In the HBP scene, Harry has just mentioned Dumbledore's death; Snape is being confronted by someone else about it for the first time. Furthermore, Snape knows at this point that Harry must die, and we know that being told that by Dumbledore agitated him deeply. So the parallels between Harry and Dumbledore here are even more heartbreaking for Snape. Snape is actually having to work towards Harry's death for the same reason he had to kill Dumbledore. In this scene, he has to watch Lily's son looking up at him with her eyes, looking up the way Dumbledore just did, and he has to hear that son yelling at him about how he must bury every last vestige of everyone he most loved, while that son simultaneously reminds him that the whole world, including Lily's closest representative, will hate him for it. No wonder he's reacting with "DON'T." I would too.

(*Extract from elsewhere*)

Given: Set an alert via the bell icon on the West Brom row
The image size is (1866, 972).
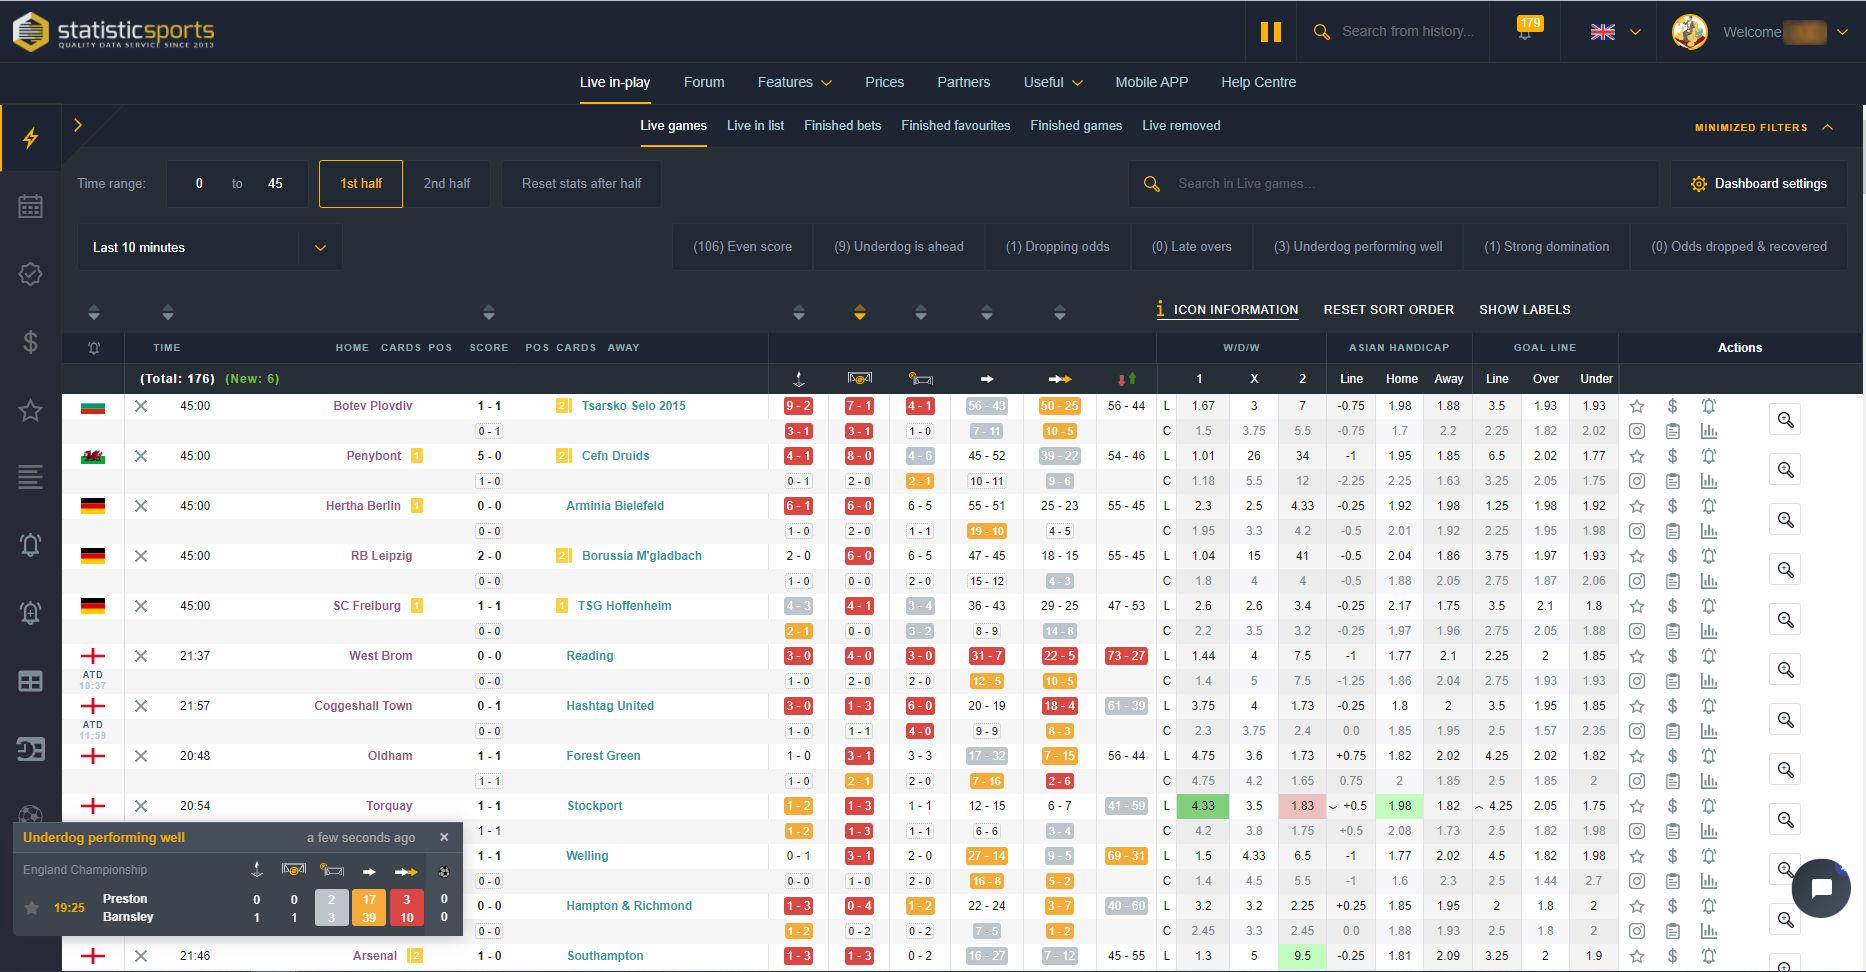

Even without knowing what "DON'T" means in Snape code, however, we have other narrative clues. Snape's face is described as:
demented
an unusual word, linked in the Harry Potter universe to the Dementors, who prey on despair. Being demented could just mean being deranged or unstable... or it could mean being the subject of a Dementor-like sadness so crushing it threatens to take your very soul.
inhuman
This adjective recalls a scene from OotP, another case of all-caps shouting, where Harry is torn up by grief for Sirius:
"Harry, suffering like this proves you are still a man! This pain is part of being human —" "THEN — I — DON'T — WANT — TO — BE — HUMAN!" Harry roared, and he seized one of the delicate silver instruments from the spindle-legged table beside him and flung it across the room. -OotP, ch. 37
Lastly, the HBP scene compares Snape's pain to that of Fang stuck in Hagrid's burning hut:
as much pain as the yelping, howling dog stuck in the burning house behind them
Dogs are symbolic of loyalty, and Snape really is in a similar situation, trapped in an utter catastrophe in which he is collateral damage for his loyalty (in his case, to Dumbledore). The next time Fang howls, at the end of this chapter, is in grief for Dumbledore's death, drawing the parallels still closer:
Harry crumpled the parchment in his hand, and his eyes burned with tears as behind him Fang began to howl.
Unlike Fang, Snape is not allowed to express his true feelings. Even Dumbledore, the person who understood him most, redirects him to act and not lament, and Dumbledore is dead. A metaphorical tie to a nonhuman character who is able to grieve later is as close as Snape gets. He cannot go to the funeral, just as he could not for Lily; he cannot talk to anyone; he will later be confronted with a horrifying specter of Dumbledore at Grimmauld Place. In light of all this, when Snape gives Harry the memory of himself crying over Lily's letter, it's not just him giving Harry back the correspondence. It's Snape reclaiming: I, too, grieve.